━━━━━ INFORMATION PROVIDED ━━━━━

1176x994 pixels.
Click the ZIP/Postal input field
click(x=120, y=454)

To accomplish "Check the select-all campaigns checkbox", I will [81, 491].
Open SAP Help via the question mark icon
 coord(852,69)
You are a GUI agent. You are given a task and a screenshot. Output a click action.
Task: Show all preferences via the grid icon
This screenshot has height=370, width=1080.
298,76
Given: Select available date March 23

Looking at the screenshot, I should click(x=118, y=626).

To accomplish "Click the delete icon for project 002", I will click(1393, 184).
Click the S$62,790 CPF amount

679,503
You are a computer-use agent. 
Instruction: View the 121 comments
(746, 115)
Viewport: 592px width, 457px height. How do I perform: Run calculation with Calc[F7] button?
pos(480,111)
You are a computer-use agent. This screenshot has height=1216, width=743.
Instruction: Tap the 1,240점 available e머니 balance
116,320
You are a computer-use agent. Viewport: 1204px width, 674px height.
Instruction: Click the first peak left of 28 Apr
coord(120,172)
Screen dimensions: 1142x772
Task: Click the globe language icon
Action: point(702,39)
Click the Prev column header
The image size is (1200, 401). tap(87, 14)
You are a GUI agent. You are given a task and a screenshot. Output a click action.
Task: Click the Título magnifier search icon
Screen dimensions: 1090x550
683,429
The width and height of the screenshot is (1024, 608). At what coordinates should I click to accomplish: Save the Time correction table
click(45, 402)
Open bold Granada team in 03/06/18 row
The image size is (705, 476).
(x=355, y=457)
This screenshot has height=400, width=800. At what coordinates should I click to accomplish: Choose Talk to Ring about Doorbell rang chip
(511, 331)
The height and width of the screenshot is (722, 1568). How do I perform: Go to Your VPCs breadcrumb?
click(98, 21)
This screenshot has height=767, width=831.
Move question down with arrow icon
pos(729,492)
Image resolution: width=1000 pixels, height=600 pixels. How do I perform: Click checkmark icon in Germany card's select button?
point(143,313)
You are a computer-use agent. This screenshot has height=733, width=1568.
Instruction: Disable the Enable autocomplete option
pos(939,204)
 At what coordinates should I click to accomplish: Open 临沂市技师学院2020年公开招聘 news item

━━━━━

Please transcribe the whole listing exactly as it stands.

*TASK ANSWER:*
1176x994 pixels.
Click the ZIP/Postal input field
click(x=120, y=454)

To accomplish "Check the select-all campaigns checkbox", I will [81, 491].
Open SAP Help via the question mark icon
 coord(852,69)
You are a GUI agent. You are given a task and a screenshot. Output a click action.
Task: Show all preferences via the grid icon
This screenshot has height=370, width=1080.
298,76
Given: Select available date March 23

Looking at the screenshot, I should click(x=118, y=626).

To accomplish "Click the delete icon for project 002", I will click(1393, 184).
Click the S$62,790 CPF amount

679,503
You are a computer-use agent. 
Instruction: View the 121 comments
(746, 115)
Viewport: 592px width, 457px height. How do I perform: Run calculation with Calc[F7] button?
pos(480,111)
You are a computer-use agent. This screenshot has height=1216, width=743.
Instruction: Tap the 1,240점 available e머니 balance
116,320
You are a computer-use agent. Viewport: 1204px width, 674px height.
Instruction: Click the first peak left of 28 Apr
coord(120,172)
Screen dimensions: 1142x772
Task: Click the globe language icon
Action: point(702,39)
Click the Prev column header
The image size is (1200, 401). tap(87, 14)
You are a GUI agent. You are given a task and a screenshot. Output a click action.
Task: Click the Título magnifier search icon
Screen dimensions: 1090x550
683,429
The width and height of the screenshot is (1024, 608). At what coordinates should I click to accomplish: Save the Time correction table
click(45, 402)
Open bold Granada team in 03/06/18 row
The image size is (705, 476).
(x=355, y=457)
This screenshot has height=400, width=800. At what coordinates should I click to accomplish: Choose Talk to Ring about Doorbell rang chip
(511, 331)
The height and width of the screenshot is (722, 1568). How do I perform: Go to Your VPCs breadcrumb?
click(98, 21)
This screenshot has height=767, width=831.
Move question down with arrow icon
pos(729,492)
Image resolution: width=1000 pixels, height=600 pixels. How do I perform: Click checkmark icon in Germany card's select button?
point(143,313)
You are a computer-use agent. This screenshot has height=733, width=1568.
Instruction: Disable the Enable autocomplete option
pos(939,204)
 At what coordinates should I click to accomplish: Open 临沂市技师学院2020年公开招聘 news item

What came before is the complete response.